━━ RECORD SET

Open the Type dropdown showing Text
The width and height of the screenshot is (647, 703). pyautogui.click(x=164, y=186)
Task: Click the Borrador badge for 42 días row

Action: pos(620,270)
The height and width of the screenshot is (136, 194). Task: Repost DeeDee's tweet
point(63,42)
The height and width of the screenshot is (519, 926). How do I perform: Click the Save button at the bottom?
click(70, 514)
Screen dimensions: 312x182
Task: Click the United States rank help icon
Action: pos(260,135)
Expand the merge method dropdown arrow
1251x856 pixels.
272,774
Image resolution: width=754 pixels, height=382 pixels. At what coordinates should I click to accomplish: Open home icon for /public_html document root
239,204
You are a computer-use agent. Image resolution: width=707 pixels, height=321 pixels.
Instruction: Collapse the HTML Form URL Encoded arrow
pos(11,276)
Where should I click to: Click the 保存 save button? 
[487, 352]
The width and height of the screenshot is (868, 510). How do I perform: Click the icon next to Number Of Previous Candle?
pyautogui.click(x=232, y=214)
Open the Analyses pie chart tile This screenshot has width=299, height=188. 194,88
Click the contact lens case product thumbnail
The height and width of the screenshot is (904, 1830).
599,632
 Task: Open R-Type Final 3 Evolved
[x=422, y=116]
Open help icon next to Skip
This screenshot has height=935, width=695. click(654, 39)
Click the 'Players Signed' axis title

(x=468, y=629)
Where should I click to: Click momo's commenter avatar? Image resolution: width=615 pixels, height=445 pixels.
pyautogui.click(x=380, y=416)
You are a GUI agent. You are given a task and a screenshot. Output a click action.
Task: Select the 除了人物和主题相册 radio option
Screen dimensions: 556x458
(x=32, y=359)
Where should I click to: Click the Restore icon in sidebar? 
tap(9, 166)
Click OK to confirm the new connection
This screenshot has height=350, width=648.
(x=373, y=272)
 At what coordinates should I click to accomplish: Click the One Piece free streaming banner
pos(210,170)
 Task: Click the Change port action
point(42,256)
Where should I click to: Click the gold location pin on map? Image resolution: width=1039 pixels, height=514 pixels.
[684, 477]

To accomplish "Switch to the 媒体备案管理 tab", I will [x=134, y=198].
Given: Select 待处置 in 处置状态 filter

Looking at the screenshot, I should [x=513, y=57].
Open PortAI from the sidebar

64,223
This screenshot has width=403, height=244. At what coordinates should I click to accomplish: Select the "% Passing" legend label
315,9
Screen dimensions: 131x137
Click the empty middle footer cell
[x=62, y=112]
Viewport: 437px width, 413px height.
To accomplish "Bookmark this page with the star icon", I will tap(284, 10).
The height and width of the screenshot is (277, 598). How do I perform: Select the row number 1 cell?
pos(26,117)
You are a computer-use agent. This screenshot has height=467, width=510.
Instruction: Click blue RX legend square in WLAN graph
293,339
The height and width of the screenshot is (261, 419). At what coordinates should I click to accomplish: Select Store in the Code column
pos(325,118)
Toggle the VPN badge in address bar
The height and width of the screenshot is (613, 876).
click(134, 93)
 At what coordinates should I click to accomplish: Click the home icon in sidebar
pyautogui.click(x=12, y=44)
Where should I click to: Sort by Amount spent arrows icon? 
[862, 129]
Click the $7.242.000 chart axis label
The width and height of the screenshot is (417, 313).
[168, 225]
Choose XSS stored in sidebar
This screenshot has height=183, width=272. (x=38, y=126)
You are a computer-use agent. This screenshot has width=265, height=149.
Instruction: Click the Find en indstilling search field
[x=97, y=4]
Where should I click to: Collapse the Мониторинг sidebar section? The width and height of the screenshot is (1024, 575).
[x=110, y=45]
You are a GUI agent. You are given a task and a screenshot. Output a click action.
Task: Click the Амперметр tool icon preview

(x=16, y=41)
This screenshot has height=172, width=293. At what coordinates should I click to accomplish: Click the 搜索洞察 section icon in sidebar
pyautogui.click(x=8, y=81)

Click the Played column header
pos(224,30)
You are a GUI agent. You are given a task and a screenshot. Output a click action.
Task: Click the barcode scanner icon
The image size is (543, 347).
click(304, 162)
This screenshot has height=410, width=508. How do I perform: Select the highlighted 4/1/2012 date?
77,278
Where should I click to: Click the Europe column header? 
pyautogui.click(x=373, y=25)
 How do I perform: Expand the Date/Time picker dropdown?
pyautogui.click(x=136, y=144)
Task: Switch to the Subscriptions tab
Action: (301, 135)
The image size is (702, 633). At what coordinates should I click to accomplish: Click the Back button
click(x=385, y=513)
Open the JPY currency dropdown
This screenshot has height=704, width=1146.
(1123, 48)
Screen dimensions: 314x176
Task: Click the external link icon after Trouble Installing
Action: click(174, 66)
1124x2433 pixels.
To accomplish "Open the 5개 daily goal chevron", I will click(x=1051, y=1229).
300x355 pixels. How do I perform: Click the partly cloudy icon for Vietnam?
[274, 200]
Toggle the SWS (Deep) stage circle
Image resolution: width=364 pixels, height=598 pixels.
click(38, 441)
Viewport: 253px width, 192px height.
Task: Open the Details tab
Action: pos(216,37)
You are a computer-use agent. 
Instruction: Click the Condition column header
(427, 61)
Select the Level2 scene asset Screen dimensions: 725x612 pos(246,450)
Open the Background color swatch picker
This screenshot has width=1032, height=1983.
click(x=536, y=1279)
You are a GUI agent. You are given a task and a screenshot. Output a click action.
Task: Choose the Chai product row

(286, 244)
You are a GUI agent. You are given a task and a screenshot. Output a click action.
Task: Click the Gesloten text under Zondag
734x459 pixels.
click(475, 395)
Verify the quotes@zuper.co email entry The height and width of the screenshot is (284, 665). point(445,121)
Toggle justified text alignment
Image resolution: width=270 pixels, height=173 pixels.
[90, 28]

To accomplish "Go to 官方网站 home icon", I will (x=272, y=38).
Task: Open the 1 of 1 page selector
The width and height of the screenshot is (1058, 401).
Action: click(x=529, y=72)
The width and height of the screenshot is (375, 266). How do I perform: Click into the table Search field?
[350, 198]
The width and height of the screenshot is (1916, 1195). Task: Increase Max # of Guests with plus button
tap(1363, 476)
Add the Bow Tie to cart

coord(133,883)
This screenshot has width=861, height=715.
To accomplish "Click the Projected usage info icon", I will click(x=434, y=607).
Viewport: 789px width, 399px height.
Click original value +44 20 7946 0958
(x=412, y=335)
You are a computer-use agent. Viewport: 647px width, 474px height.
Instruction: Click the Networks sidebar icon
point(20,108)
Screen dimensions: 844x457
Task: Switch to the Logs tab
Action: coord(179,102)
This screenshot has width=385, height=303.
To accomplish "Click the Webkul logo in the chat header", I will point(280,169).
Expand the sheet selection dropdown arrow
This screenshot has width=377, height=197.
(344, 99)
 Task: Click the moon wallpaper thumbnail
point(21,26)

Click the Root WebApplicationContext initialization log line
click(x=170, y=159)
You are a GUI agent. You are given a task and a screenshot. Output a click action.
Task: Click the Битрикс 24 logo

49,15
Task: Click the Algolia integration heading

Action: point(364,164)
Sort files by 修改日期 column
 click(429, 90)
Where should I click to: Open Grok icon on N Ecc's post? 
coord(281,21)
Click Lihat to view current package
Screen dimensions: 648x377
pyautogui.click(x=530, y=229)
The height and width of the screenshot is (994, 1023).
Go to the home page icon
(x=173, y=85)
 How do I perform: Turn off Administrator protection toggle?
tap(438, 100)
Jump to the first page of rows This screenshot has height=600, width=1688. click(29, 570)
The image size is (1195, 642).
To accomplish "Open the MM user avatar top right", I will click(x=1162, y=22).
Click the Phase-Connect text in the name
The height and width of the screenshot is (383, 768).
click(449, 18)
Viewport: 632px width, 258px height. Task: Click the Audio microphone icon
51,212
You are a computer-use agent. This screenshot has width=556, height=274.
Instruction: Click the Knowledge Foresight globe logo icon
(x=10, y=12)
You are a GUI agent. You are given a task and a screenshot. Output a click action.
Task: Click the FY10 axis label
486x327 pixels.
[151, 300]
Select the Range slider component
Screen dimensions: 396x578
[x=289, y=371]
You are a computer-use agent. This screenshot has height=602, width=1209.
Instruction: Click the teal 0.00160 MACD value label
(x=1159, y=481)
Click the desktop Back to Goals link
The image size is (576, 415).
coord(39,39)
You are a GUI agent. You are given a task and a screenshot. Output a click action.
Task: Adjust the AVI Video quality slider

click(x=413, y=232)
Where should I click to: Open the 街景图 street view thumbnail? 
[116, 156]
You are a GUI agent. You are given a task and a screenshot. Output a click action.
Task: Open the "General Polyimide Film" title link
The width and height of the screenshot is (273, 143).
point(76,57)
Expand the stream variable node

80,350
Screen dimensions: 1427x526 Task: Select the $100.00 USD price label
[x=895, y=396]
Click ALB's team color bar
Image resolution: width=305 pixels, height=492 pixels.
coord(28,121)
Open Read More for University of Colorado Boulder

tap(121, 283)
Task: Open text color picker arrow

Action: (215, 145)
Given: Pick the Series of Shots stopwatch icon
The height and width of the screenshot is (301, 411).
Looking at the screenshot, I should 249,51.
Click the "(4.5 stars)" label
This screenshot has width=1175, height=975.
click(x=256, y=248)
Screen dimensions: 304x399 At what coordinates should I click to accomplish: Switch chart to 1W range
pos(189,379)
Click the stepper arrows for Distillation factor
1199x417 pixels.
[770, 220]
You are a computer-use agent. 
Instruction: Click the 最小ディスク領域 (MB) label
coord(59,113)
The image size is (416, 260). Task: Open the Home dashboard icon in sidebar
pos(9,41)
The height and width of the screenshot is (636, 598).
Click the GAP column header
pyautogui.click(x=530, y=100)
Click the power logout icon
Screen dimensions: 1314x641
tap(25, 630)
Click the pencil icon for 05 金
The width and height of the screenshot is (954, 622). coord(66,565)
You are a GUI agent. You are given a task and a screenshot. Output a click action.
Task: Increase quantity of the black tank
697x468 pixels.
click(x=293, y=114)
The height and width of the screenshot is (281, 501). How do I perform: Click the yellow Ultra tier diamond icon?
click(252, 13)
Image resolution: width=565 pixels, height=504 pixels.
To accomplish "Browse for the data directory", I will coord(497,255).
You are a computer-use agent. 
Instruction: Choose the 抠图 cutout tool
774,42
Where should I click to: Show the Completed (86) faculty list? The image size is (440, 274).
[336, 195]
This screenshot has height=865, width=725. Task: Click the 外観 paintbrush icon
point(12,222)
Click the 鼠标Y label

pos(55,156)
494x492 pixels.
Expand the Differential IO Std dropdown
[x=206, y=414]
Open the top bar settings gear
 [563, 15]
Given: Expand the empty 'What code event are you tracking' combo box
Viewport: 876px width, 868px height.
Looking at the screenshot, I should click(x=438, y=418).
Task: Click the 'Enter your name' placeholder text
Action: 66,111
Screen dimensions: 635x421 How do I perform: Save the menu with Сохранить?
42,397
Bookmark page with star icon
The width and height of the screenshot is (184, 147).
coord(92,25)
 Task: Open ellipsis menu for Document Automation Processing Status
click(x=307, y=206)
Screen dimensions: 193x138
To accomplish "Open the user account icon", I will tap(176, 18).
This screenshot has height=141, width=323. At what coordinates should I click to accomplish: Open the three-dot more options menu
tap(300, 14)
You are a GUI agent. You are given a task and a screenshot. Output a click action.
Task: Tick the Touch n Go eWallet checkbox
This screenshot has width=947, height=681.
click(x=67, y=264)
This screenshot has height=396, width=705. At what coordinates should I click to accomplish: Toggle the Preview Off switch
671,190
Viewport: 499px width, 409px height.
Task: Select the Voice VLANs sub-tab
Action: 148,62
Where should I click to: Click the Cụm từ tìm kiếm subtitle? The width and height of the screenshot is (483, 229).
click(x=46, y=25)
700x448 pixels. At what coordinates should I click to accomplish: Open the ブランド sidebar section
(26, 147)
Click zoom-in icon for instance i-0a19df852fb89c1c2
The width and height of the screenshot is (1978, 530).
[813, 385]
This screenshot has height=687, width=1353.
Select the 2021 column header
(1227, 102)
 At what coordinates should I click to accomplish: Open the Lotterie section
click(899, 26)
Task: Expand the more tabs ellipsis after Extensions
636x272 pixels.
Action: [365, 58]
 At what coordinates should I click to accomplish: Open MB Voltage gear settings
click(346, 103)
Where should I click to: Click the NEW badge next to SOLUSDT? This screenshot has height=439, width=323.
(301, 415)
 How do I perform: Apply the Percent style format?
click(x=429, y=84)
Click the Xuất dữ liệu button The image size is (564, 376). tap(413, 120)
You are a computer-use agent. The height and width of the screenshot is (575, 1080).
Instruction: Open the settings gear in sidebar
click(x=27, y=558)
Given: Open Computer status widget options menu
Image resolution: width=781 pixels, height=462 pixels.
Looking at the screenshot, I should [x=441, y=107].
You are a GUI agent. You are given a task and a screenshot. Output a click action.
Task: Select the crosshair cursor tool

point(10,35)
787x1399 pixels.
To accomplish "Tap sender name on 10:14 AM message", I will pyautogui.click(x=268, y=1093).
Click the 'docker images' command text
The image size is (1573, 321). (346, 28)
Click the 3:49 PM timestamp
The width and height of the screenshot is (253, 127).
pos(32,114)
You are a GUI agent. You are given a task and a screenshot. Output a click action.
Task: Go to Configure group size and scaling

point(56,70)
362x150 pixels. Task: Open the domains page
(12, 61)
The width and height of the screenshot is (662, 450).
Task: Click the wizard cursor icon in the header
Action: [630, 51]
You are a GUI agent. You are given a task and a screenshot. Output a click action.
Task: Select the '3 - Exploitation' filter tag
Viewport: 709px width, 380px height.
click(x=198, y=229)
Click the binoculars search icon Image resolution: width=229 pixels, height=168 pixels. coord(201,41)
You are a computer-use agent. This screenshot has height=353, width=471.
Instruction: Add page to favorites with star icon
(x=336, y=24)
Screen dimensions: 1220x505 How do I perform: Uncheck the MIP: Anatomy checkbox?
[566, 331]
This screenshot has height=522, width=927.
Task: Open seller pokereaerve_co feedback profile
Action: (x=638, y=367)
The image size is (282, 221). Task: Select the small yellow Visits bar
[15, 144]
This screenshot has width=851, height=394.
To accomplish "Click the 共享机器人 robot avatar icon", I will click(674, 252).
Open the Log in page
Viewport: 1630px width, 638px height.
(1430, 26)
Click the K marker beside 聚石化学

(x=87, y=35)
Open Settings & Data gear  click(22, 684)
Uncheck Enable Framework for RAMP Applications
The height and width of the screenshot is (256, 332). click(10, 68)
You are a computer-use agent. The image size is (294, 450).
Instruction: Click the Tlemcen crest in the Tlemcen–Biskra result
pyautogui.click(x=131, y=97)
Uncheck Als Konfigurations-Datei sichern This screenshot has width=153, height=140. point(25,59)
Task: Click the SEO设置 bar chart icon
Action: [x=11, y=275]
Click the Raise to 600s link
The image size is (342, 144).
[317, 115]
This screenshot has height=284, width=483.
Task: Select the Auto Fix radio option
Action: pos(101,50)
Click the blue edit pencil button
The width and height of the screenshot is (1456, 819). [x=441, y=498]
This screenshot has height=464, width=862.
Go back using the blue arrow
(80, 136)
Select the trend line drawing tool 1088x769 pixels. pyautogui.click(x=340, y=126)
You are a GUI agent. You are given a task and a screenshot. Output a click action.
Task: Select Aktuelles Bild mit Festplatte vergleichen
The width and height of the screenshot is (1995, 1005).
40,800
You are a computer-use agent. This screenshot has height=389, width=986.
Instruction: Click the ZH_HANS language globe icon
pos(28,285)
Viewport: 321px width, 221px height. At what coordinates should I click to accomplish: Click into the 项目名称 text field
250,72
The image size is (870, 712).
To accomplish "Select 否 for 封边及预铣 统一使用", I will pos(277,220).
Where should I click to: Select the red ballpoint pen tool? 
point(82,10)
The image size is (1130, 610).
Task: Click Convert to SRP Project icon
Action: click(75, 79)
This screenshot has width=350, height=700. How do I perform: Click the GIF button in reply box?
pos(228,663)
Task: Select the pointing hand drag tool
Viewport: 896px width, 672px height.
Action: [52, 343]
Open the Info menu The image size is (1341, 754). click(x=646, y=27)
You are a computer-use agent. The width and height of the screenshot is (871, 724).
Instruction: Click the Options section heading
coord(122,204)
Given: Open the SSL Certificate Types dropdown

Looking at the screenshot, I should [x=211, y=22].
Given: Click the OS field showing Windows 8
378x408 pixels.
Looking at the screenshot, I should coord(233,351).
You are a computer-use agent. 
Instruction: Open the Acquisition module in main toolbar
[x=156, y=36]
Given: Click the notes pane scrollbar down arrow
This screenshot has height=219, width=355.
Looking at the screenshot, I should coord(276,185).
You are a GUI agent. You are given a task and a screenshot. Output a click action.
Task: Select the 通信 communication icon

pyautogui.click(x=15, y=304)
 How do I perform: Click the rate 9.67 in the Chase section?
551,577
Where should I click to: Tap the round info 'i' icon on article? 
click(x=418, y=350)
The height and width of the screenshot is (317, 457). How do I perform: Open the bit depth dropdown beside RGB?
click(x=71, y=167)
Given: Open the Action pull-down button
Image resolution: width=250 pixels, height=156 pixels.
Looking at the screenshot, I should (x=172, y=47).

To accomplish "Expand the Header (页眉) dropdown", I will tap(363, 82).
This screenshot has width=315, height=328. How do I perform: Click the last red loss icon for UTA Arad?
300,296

━━━━

### WHAT IS BEING ASKED
From the line holding "Click the power logout icon" to the line holding "Task: Increase quantity of the black tank", inclusive, restate each line above exactly as written.

### ANSWER BOX
Click the power logout icon
Screen dimensions: 1314x641
tap(25, 630)
Click the pencil icon for 05 金
The width and height of the screenshot is (954, 622). coord(66,565)
You are a GUI agent. You are given a task and a screenshot. Output a click action.
Task: Increase quantity of the black tank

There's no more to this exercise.